Seth McFarlane tiene razón: nos sobran distopías agoreras y nos hace falta tener esperanza y reír más en el cine

Basado en interpretaciones y juicios del autor sobre hechos, datos y eventos.
Seth McFarlane señala en la promoción de Agárralo como puedas que el mercado está saturado de historias pesimistas y hace falta más esperanza. Y tiene más razón que un santo.
Inmerso en la promoción de Agárralo como puedas, el productor, guionista, director y actor Seth McFarlane ha ofrecido unas interesantes declaraciones que hemos podido leer en Variety: afirma que hay una sobreabundancia de historias "negativas" en Hollywood y que el público necesita más películas y programas de televisión que "den esperanza a la gente".
Solo hay que echar un vistazo a la cartelera y a las plataformas digitales para darse cuenta de la escasez crónica de comedias... ¡Y eso que estamos en verano y se supone que es el momento en el que la audiencia pide algo más de relax e historias amables! Pero es que, en general, las distopías campan a sus anchas con especial vehemencia desde que pasamos por la pandemia de COVID-19.
Ya no sabemos cómo imaginar el colapso de la civilización o el fin de nuestros días porque estamos hartos de hacerlo: crisis energéticas, catástrofes naturales, guerras mundiales, invasiones extraterrestres, epidemias desoladoras... ¿Qué nos queda por explorar?
Tampoco es que la realidad misma nos esté dando muchas alegrías en los últimos tiempos, con una sensación constante de regresión social y cultural, múltiples conflictos armados y crisis humanitarias en curso y ambientes políticos que van mucho más allá de la crispación y en los que el diálogo razonable y la negociación se antojan metas imposibles.
Pero donde más y de peor manera puede calar el discurso pesimista es entre las nuevas generaciones que buscan justo lo contrario: luz al final del túnel y una razón para seguir adelante y esforzarse para llegar a sus objetivos. ¿Es esa la razón de que triunfen historias como Superman, con un héroe del lado de la humanidad, animalista y esperanzador?
Es fácil ver un desajuste entre lo que ofrece la industria y lo que demanda el público, que incluso abre sus brazos a las hibridaciones de terror y comedia como es el caso de las recientes Destino final: Lazos de sangre o Weapons.
No es incompatible hacer pensar a la audiencia e incluso zarandearla con ofrecerle historias de las que puede disfrutar a distintos niveles. Se puede llegar a la carcajada desde la mala leche y al escalofrío dejando la sonrisa encajada en la mueca.
De manera adicional, si el disfrute llega acompañado de algún ingrediente como ilusión, alegría, confianza en un futuro mejor o simplemente buen rollo, no se puede pedir más. Las películas no tienen por qué ser siempre iguales: ni masajes, ni palizas. El problema es que nos estamos olvidando de la sensación de salir reconfortados, animados y envalentonados del cine. Que nos haga sentir bien, vaya.

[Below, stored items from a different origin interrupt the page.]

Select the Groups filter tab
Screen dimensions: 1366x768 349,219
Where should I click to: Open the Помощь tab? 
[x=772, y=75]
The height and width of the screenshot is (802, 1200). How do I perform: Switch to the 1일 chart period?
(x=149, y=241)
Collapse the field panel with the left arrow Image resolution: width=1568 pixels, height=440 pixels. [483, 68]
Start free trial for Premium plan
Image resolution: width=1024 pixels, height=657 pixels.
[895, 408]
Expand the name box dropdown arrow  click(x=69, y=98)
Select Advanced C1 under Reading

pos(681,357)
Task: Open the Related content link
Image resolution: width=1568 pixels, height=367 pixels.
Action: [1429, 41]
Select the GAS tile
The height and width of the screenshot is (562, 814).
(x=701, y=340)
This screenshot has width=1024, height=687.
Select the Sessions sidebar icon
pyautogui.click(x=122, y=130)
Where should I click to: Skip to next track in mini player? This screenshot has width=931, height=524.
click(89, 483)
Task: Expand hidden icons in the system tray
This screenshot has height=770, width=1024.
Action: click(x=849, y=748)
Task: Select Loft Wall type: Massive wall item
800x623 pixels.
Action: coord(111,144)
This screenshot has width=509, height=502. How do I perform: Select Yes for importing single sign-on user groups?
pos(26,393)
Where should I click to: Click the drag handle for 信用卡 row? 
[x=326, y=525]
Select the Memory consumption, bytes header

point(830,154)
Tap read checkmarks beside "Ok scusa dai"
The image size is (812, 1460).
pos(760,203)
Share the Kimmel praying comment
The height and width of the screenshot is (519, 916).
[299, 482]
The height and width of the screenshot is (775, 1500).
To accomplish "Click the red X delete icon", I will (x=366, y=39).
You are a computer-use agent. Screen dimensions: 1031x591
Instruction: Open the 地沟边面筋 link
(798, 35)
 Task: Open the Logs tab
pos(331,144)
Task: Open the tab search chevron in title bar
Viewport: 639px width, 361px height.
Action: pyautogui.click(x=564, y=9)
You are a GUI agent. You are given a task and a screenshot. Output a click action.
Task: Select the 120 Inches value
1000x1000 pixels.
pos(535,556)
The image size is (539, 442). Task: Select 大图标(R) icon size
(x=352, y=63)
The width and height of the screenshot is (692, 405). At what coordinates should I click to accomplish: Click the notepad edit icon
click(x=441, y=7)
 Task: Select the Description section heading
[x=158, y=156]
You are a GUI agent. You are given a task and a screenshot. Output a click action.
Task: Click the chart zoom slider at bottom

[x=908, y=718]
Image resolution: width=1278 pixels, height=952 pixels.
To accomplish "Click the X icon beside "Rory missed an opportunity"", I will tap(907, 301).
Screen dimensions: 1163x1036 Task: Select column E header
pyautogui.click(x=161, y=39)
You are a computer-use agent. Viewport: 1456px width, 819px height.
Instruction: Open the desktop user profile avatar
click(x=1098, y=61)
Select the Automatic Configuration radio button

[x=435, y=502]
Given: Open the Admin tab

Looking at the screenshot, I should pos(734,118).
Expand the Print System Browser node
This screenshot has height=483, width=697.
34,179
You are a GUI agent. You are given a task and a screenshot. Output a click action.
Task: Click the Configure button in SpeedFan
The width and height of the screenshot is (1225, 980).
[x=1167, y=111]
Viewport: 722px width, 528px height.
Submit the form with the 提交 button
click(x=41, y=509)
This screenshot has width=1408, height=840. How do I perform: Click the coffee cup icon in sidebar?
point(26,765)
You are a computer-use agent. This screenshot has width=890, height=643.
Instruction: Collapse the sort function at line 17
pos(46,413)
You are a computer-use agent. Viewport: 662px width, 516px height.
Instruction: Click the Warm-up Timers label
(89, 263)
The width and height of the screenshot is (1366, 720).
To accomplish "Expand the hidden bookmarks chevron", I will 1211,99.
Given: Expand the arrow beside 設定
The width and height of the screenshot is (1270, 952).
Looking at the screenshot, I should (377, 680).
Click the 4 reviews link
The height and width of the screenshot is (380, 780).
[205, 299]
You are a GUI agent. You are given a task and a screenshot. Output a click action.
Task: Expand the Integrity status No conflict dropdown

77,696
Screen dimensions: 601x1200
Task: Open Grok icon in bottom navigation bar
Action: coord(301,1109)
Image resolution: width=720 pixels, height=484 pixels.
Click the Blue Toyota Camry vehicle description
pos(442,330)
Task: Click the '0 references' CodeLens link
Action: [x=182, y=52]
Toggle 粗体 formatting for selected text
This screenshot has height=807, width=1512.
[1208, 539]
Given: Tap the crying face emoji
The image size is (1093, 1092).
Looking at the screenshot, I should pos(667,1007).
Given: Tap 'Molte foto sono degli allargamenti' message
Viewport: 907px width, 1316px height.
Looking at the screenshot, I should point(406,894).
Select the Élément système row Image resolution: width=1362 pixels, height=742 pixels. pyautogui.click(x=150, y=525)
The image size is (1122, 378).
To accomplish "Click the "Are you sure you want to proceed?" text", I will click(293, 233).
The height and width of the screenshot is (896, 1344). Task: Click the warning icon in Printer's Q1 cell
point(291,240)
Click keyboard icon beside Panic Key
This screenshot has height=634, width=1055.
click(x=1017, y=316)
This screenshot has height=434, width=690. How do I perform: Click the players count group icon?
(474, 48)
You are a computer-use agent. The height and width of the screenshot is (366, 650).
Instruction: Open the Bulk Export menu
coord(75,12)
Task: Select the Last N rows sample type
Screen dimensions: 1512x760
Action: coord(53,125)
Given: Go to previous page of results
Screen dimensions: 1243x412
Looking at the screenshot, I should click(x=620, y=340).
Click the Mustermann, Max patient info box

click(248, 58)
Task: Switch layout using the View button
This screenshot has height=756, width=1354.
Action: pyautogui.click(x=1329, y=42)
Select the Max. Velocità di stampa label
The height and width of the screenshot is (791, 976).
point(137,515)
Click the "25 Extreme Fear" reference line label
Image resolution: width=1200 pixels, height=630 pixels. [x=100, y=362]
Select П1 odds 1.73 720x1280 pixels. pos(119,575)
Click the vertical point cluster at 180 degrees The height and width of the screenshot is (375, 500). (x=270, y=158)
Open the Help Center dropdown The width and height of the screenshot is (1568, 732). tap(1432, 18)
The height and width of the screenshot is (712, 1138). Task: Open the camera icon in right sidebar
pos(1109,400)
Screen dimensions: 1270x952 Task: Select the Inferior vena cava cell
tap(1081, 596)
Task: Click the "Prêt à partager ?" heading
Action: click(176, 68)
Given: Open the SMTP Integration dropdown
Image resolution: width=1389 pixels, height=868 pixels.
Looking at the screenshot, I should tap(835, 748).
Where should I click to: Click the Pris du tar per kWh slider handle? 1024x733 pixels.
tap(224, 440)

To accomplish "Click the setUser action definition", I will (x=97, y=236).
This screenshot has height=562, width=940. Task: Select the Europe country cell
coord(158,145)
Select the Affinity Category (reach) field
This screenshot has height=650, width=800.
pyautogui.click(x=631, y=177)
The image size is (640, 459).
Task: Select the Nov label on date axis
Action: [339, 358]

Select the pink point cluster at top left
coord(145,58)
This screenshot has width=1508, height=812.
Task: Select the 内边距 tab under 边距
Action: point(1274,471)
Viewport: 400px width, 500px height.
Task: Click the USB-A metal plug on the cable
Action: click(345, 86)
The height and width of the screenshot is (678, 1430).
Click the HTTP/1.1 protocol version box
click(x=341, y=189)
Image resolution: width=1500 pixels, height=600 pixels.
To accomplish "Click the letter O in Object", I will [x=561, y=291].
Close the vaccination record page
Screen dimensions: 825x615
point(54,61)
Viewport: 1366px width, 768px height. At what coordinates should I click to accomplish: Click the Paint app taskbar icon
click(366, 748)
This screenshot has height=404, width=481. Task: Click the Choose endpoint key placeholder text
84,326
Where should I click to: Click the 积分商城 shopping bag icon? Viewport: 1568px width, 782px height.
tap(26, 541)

Always look on the bright side of life
McFarlane se remite a su propia infancia: "Cuando era niño, Hollywood ofrecía esa voz de diversas formas. Había mucha esperanza, y parte de la culpa recae precisamente en esta ciudad. Los platos que servimos son tan distópicos y pesimistas... Y sí, hay muchas razones por las que ser pesimista, pero es una visión muy parcial. No estamos haciendo nada que ofrezca a la gente una imagen de esperanza".
"Y es lo único que Hollywood puede hacer que realmente valga la pena, porque, como todos hemos aprendido de estas elecciones, a nadie le importa un carajo lo que piensen las celebridades", ha expresado.
"Podemos tuitear, podemos hablar. Pero a la gente no le importa. Lo que se nos da bien es contar historias. Y ahora mismo no estamos haciendo un buen trabajo a la hora de contar esas historias de una forma que den esperanza a la gente".
Dejando a un lado la faceta profesional y como consumidora de contenidos, también como madre y tía, pendiente de la formación y evolución de los miembros más jóvenes de mi familia, noto esa necesidad de pasarlo bien, de reír y de ver un horizonte más apacible. Dándoles, claro, las claves de cómo pueden contribuir ellos mismos a que así sea.
Si dedicamos todo nuestro tiempo libre a machacarnos aún más, acabaremos asfixiándonos y sumándonos a la legión de personas que padecen insomnio, estrés crónico o lidian con distintos grados de depresión. Hay que darse treguas, hay que respirar y hay que dedicarle el tiempo a las historias que nos aportan algo, no solo malestar emocional.
No hay que vivir de espaldas a la realidad ni edulcorarla, pero quizás sí buscar remedio real a los problemas que están en nuestras manos y crear cadenas de esperanza incluso desde la ficción... ¡Sobre todo, desde la ficción, qué demonios! Si no se nos permite ni siquiera soñar en positivo nos quedamos sin nada por lo que luchar.